As Hal Varian & Carl Shapiro note in the outstanding Information
Rules: A Strategic Guide to the Network Economy
(Boston, Harvard Business School Press 99) "Ignore
basic economic principles at your risk. Technology
changes. Economic laws do not".
witch doctor dot com
We enjoyed the cautionary tales in The Witch Doctors - What the Management Gurus Are Saying, Why It Matters & How To Make Sense Of It (London,
Heinemann 96) by John Micklethwait & Adrian Wooldridge and Dangerous Company (London,
Brealey 97) by James O'Shea & Charles Madigan.
They're entertaining and useful reading before hiring any
management consultants.
Stuart Crainer's Gravy Training:
Inside the Business of Business Schools (Oxford, Capstone 98)
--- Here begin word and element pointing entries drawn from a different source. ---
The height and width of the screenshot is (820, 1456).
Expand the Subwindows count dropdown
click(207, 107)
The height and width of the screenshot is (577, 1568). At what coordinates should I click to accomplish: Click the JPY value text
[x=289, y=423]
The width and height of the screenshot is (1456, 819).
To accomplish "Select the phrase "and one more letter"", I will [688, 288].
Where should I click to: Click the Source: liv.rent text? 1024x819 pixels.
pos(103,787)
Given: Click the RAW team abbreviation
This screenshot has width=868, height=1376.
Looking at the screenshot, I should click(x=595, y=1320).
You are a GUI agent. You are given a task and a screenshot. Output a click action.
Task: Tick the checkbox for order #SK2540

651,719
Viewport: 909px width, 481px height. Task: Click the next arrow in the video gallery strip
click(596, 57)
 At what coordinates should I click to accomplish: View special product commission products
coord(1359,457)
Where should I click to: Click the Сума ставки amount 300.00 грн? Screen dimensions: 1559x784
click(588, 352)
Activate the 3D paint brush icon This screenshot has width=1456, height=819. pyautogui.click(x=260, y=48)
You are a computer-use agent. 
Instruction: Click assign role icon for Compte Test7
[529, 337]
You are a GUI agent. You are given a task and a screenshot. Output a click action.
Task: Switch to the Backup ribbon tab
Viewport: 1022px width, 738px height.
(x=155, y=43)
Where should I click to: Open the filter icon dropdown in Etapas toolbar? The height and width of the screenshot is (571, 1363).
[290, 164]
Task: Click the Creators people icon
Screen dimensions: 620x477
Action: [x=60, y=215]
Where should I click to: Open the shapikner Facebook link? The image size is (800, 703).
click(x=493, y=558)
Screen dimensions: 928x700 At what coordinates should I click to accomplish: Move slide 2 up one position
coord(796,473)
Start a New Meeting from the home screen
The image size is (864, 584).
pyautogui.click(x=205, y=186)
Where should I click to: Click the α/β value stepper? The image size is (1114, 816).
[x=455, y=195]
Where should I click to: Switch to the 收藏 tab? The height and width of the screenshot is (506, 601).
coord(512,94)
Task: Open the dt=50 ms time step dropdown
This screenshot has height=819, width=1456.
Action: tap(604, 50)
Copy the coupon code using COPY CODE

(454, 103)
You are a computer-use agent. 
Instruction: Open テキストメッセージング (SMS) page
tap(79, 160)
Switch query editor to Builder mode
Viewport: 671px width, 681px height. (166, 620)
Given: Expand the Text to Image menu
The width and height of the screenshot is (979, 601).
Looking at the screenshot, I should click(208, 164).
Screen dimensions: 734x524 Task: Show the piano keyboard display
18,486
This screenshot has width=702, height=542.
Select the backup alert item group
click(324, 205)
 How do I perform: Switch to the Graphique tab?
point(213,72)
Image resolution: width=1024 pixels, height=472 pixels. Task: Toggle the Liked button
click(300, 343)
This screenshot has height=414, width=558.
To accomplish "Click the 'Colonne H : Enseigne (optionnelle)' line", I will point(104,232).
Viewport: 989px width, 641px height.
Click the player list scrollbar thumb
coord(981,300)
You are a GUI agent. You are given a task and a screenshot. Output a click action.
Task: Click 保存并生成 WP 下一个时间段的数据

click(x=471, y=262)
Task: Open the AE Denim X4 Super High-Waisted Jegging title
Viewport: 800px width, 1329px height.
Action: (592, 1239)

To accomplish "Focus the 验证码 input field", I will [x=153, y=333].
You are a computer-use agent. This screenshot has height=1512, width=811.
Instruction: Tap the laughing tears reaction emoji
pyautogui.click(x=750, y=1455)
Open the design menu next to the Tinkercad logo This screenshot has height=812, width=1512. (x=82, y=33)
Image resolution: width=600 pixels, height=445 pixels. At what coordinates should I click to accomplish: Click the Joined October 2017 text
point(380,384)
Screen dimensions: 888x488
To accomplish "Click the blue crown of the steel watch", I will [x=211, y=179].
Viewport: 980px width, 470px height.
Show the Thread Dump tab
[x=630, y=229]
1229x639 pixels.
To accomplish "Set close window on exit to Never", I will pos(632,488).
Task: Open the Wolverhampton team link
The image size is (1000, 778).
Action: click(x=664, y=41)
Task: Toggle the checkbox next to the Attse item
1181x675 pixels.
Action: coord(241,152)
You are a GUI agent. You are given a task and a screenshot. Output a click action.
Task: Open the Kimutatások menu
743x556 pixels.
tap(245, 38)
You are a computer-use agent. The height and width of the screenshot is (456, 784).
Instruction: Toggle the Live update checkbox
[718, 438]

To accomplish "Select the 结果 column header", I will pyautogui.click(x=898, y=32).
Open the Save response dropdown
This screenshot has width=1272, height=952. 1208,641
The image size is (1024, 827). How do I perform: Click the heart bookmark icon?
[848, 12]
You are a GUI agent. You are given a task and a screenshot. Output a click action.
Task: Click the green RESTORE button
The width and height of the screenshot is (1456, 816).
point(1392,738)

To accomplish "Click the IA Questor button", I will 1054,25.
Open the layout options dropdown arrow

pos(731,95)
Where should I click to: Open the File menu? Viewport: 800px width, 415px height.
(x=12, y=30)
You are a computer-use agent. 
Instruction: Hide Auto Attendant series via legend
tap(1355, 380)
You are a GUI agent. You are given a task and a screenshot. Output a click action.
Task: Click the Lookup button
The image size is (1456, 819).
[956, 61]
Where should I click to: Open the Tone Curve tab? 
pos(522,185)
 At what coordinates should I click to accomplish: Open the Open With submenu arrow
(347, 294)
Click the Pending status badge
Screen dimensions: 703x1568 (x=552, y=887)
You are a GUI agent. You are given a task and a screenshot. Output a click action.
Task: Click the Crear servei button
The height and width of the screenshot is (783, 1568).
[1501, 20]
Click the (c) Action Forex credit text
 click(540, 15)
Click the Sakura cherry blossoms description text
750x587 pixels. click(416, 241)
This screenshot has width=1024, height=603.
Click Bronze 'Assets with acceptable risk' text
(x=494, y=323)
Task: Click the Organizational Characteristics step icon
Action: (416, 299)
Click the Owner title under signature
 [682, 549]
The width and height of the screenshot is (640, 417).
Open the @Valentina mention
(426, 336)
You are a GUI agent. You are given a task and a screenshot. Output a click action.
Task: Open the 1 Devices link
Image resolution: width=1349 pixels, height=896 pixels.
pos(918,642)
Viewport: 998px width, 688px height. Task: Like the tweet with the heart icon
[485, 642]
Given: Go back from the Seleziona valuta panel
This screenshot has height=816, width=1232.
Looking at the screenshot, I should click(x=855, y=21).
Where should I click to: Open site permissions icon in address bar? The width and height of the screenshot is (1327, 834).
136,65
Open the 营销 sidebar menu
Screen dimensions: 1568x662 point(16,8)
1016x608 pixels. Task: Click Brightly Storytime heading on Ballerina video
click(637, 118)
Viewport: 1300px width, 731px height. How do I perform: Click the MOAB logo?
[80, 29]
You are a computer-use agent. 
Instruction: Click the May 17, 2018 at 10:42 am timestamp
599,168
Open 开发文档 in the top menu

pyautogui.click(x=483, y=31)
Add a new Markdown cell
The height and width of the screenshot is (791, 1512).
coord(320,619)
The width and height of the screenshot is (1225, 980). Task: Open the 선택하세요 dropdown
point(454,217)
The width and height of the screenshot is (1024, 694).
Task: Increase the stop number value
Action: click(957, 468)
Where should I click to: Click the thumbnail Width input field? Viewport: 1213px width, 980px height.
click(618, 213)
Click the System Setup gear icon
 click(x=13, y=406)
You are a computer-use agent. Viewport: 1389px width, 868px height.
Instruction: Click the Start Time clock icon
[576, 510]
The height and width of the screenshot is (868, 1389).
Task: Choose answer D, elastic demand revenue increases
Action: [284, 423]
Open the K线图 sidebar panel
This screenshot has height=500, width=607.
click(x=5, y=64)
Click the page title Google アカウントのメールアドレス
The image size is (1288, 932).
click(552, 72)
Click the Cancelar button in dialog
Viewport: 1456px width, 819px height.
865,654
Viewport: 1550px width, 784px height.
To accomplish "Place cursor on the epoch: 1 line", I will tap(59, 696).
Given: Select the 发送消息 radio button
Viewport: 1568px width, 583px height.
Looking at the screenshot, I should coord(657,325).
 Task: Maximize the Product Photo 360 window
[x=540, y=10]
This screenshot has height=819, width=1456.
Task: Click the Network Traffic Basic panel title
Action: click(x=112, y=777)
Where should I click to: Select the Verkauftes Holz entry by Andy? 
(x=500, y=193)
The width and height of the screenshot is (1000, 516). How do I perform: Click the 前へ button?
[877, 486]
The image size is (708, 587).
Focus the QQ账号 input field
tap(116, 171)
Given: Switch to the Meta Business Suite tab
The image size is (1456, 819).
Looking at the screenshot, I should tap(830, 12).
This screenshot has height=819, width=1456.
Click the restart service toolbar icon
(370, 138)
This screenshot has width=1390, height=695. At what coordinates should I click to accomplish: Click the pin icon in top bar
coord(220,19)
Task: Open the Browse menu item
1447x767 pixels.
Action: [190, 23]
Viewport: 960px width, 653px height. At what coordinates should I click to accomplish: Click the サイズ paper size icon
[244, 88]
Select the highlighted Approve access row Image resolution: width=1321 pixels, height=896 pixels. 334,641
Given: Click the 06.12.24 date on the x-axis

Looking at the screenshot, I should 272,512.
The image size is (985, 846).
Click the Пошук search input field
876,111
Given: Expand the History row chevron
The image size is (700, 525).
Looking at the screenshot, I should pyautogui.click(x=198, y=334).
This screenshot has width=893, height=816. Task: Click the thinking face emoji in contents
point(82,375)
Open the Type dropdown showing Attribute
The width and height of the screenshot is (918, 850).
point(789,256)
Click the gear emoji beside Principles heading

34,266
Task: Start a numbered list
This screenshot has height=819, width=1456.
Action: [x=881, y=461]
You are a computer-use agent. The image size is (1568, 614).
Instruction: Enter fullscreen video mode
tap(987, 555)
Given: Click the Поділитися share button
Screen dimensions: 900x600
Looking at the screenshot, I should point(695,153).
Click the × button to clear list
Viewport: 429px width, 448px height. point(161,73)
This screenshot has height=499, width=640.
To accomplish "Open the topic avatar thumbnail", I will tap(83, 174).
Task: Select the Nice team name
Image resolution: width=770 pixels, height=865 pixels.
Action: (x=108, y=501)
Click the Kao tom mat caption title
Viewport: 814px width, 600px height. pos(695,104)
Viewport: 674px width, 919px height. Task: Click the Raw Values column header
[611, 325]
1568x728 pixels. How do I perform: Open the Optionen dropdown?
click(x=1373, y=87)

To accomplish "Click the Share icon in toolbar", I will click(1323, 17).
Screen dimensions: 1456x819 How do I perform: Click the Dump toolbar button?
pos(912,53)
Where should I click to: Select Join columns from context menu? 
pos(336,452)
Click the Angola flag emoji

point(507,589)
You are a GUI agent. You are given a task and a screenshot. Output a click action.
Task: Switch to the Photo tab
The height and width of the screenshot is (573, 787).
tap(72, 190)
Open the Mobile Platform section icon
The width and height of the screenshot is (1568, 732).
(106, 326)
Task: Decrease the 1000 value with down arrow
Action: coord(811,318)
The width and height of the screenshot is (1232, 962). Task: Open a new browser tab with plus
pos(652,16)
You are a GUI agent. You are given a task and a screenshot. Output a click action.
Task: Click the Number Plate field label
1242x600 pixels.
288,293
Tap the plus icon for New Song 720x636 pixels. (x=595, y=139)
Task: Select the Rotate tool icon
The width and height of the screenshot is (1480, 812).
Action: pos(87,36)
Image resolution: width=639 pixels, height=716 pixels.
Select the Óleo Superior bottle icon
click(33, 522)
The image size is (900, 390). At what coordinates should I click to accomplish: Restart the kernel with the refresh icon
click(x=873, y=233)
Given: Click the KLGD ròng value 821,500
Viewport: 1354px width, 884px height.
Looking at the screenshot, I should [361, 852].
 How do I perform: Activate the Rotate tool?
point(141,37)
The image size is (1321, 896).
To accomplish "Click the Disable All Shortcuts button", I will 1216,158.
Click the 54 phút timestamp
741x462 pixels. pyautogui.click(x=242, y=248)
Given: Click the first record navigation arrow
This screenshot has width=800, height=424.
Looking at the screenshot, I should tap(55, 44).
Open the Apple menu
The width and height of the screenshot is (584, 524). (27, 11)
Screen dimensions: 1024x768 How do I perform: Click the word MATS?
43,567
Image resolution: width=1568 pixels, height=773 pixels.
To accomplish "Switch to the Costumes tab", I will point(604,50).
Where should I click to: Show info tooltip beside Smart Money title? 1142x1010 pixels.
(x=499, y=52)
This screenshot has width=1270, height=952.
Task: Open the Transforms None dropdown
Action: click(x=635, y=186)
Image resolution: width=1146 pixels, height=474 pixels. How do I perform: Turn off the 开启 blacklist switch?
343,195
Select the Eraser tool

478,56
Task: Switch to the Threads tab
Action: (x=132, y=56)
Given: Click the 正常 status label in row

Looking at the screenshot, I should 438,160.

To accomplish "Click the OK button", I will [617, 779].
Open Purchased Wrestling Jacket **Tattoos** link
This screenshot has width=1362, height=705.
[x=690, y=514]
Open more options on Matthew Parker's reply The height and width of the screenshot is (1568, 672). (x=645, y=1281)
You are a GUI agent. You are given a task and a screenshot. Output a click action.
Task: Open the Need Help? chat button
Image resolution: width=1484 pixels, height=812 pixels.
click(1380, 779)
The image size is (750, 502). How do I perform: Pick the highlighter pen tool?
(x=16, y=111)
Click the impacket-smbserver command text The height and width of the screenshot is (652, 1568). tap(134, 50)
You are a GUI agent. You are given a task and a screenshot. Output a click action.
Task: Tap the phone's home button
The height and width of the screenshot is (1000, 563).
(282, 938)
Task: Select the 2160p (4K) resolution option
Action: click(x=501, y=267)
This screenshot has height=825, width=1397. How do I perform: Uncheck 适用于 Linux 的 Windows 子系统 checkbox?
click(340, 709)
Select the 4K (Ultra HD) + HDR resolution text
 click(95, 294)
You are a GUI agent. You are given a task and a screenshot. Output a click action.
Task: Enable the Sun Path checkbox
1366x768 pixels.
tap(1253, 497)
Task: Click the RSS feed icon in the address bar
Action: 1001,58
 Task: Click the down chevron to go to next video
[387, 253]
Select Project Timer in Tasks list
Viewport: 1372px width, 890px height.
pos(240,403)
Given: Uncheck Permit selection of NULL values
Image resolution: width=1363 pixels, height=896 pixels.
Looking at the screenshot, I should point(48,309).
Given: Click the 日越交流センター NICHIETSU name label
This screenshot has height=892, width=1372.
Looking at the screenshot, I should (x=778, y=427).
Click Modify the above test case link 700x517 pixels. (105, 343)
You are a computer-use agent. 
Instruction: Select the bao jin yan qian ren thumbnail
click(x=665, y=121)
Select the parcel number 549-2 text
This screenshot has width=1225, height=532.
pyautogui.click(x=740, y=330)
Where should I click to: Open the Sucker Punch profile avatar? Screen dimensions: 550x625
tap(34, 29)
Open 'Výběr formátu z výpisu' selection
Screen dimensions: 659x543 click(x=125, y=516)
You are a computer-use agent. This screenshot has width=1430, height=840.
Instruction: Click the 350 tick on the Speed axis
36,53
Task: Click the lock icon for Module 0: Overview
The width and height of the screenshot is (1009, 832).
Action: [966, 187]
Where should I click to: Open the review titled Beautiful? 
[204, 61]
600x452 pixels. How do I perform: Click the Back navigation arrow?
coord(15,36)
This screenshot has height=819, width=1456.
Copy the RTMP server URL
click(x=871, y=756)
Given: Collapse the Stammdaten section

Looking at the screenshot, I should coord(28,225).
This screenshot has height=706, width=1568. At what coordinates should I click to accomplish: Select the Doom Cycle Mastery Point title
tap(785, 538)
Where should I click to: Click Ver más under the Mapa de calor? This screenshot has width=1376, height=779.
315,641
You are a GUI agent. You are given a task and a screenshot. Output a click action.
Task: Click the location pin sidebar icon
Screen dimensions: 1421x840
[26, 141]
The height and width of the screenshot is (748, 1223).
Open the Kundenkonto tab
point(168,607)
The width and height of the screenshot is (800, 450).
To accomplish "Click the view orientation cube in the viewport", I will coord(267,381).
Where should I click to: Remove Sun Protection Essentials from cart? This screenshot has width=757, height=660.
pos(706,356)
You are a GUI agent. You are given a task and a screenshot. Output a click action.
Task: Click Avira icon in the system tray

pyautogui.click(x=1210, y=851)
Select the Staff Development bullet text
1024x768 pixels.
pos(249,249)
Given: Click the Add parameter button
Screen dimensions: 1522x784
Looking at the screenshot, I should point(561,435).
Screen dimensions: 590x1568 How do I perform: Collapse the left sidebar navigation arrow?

offers a jaundiced but often perceptive account of the MBA factories and the
latest dogmas about doing business online. It builds on his irreverent
examination of Tom Peters - Corporate Man To Corporate Skunk (New
York, HarperBusiness 97). Lewis Pinault's Consulting Demons: Inside
the Unscrupulous World of Global Corporate Consulting (New
York, HarperBusiness 00) is an unpleasant self-absorbed
account by a former demon.
Connoisseurs of planning fads can't go past Henry Mintzberg's The Rise & Fall of Strategic Planning
(New York, Prentice-Hall 94), an incisive corrective to the reincarnations of Tom Peters &
Co, and Strategy Safari: A Guided Tour Through The Wilds of Strategic Management (New York, Simon & Schuster 98), co-authored
with Bruce Ahlstrand & Joseph Lampel.
Alfred Chandler's magisterial works - in particular The Visible Hand:
The Managerial Revolution in American Business (Cambridge, Harvard
Uni Press 80) and Scale & Scope: The Dynamics of Industrial
Capitalism (Cambridge, Harvard Uni Press 90) - are a starting point
for understanding what's lasted .... and why.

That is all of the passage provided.